(Data under study begins)
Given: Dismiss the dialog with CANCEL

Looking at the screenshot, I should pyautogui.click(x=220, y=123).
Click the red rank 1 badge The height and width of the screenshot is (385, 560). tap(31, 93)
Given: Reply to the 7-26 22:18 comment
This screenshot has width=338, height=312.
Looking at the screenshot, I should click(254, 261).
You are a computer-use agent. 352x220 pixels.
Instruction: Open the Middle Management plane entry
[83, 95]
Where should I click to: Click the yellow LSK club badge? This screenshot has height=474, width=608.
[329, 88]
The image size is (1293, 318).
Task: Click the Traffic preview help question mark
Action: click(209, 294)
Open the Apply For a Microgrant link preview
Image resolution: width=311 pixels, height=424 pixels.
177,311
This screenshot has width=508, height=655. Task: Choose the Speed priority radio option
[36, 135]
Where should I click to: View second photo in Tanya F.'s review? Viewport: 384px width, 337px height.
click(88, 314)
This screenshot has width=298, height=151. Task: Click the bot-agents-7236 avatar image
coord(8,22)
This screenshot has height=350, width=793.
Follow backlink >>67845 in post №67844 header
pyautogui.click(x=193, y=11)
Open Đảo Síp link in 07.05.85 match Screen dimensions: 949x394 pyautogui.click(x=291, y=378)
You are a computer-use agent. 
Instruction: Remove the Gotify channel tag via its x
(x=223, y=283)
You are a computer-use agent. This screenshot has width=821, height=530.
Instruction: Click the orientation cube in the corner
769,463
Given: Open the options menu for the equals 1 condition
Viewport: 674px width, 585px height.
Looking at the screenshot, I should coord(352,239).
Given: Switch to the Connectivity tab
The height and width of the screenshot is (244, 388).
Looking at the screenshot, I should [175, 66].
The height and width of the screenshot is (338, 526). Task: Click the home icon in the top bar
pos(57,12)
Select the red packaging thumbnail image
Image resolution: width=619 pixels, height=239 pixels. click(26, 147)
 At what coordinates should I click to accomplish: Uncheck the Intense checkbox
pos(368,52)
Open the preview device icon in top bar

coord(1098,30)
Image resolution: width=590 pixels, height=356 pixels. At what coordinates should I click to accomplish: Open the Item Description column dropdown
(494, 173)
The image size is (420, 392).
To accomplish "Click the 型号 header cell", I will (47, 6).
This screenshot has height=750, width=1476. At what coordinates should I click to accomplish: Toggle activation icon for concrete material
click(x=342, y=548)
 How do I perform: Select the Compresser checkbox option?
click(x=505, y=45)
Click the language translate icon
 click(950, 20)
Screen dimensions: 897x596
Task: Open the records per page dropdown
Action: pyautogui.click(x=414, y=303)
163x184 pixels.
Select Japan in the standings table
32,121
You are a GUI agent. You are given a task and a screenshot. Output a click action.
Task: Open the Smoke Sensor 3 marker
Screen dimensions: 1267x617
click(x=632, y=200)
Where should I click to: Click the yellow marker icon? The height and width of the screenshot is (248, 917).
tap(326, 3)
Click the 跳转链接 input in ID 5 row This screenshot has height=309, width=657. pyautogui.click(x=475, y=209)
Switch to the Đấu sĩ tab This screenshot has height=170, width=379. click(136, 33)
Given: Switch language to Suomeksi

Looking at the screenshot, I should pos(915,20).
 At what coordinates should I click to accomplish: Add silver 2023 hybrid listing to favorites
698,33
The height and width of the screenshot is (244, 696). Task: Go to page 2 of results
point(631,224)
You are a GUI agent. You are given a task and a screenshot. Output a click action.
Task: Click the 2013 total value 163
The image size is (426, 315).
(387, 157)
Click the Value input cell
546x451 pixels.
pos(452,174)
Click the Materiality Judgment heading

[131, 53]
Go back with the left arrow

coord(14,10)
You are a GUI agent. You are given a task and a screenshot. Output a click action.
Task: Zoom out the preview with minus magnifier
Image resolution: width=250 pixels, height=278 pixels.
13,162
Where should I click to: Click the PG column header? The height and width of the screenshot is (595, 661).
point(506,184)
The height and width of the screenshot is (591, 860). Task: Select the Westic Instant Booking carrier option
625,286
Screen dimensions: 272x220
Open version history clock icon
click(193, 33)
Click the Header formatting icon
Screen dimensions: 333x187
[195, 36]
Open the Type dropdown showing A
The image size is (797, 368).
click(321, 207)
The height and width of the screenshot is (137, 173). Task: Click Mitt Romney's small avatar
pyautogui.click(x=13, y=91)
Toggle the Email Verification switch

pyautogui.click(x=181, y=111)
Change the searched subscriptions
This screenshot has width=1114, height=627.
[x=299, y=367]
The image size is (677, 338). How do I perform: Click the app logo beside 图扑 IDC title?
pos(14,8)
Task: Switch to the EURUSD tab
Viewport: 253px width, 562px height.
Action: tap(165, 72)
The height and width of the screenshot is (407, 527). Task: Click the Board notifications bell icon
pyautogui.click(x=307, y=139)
(Data under study ends)
**What the exercise asks**
Repeat the data exactly as it was given above.

**Solution for this exercise**
Given: Dismiss the dialog with CANCEL

Looking at the screenshot, I should pyautogui.click(x=220, y=123).
Click the red rank 1 badge The height and width of the screenshot is (385, 560). tap(31, 93)
Given: Reply to the 7-26 22:18 comment
This screenshot has width=338, height=312.
Looking at the screenshot, I should click(254, 261).
You are a computer-use agent. 352x220 pixels.
Instruction: Open the Middle Management plane entry
[83, 95]
Where should I click to: Click the yellow LSK club badge? This screenshot has height=474, width=608.
[329, 88]
The image size is (1293, 318).
Task: Click the Traffic preview help question mark
Action: click(209, 294)
Open the Apply For a Microgrant link preview
Image resolution: width=311 pixels, height=424 pixels.
177,311
This screenshot has width=508, height=655. Task: Choose the Speed priority radio option
[36, 135]
Where should I click to: View second photo in Tanya F.'s review? Viewport: 384px width, 337px height.
click(88, 314)
This screenshot has width=298, height=151. Task: Click the bot-agents-7236 avatar image
coord(8,22)
This screenshot has height=350, width=793.
Follow backlink >>67845 in post №67844 header
pyautogui.click(x=193, y=11)
Open Đảo Síp link in 07.05.85 match Screen dimensions: 949x394 pyautogui.click(x=291, y=378)
You are a computer-use agent. 
Instruction: Remove the Gotify channel tag via its x
(x=223, y=283)
You are a computer-use agent. This screenshot has width=821, height=530.
Instruction: Click the orientation cube in the corner
769,463
Given: Open the options menu for the equals 1 condition
Viewport: 674px width, 585px height.
Looking at the screenshot, I should coord(352,239).
Given: Switch to the Connectivity tab
The height and width of the screenshot is (244, 388).
Looking at the screenshot, I should [175, 66].
The height and width of the screenshot is (338, 526). Task: Click the home icon in the top bar
pos(57,12)
Select the red packaging thumbnail image
Image resolution: width=619 pixels, height=239 pixels. click(26, 147)
 At what coordinates should I click to accomplish: Uncheck the Intense checkbox
pos(368,52)
Open the preview device icon in top bar

coord(1098,30)
Image resolution: width=590 pixels, height=356 pixels. At what coordinates should I click to accomplish: Open the Item Description column dropdown
(494, 173)
The image size is (420, 392).
To accomplish "Click the 型号 header cell", I will (47, 6).
This screenshot has height=750, width=1476. At what coordinates should I click to accomplish: Toggle activation icon for concrete material
click(x=342, y=548)
 How do I perform: Select the Compresser checkbox option?
click(x=505, y=45)
Click the language translate icon
 click(950, 20)
Screen dimensions: 897x596
Task: Open the records per page dropdown
Action: pyautogui.click(x=414, y=303)
163x184 pixels.
Select Japan in the standings table
32,121
You are a GUI agent. You are given a task and a screenshot. Output a click action.
Task: Open the Smoke Sensor 3 marker
Screen dimensions: 1267x617
click(x=632, y=200)
Where should I click to: Click the yellow marker icon? The height and width of the screenshot is (248, 917).
tap(326, 3)
Click the 跳转链接 input in ID 5 row This screenshot has height=309, width=657. pyautogui.click(x=475, y=209)
Switch to the Đấu sĩ tab This screenshot has height=170, width=379. click(136, 33)
Given: Switch language to Suomeksi

Looking at the screenshot, I should pos(915,20).
 At what coordinates should I click to accomplish: Add silver 2023 hybrid listing to favorites
698,33
The height and width of the screenshot is (244, 696). Task: Go to page 2 of results
point(631,224)
You are a GUI agent. You are given a task and a screenshot. Output a click action.
Task: Click the 2013 total value 163
The image size is (426, 315).
(387, 157)
Click the Value input cell
546x451 pixels.
pos(452,174)
Click the Materiality Judgment heading

[131, 53]
Go back with the left arrow

coord(14,10)
You are a GUI agent. You are given a task and a screenshot. Output a click action.
Task: Zoom out the preview with minus magnifier
Image resolution: width=250 pixels, height=278 pixels.
13,162
Where should I click to: Click the PG column header? The height and width of the screenshot is (595, 661).
point(506,184)
The height and width of the screenshot is (591, 860). Task: Select the Westic Instant Booking carrier option
625,286
Screen dimensions: 272x220
Open version history clock icon
click(193, 33)
Click the Header formatting icon
Screen dimensions: 333x187
[195, 36]
Open the Type dropdown showing A
The image size is (797, 368).
click(321, 207)
The height and width of the screenshot is (137, 173). Task: Click Mitt Romney's small avatar
pyautogui.click(x=13, y=91)
Toggle the Email Verification switch

pyautogui.click(x=181, y=111)
Change the searched subscriptions
This screenshot has width=1114, height=627.
[x=299, y=367]
The image size is (677, 338). How do I perform: Click the app logo beside 图扑 IDC title?
pos(14,8)
Task: Switch to the EURUSD tab
Viewport: 253px width, 562px height.
Action: tap(165, 72)
The height and width of the screenshot is (407, 527). Task: Click the Board notifications bell icon
pyautogui.click(x=307, y=139)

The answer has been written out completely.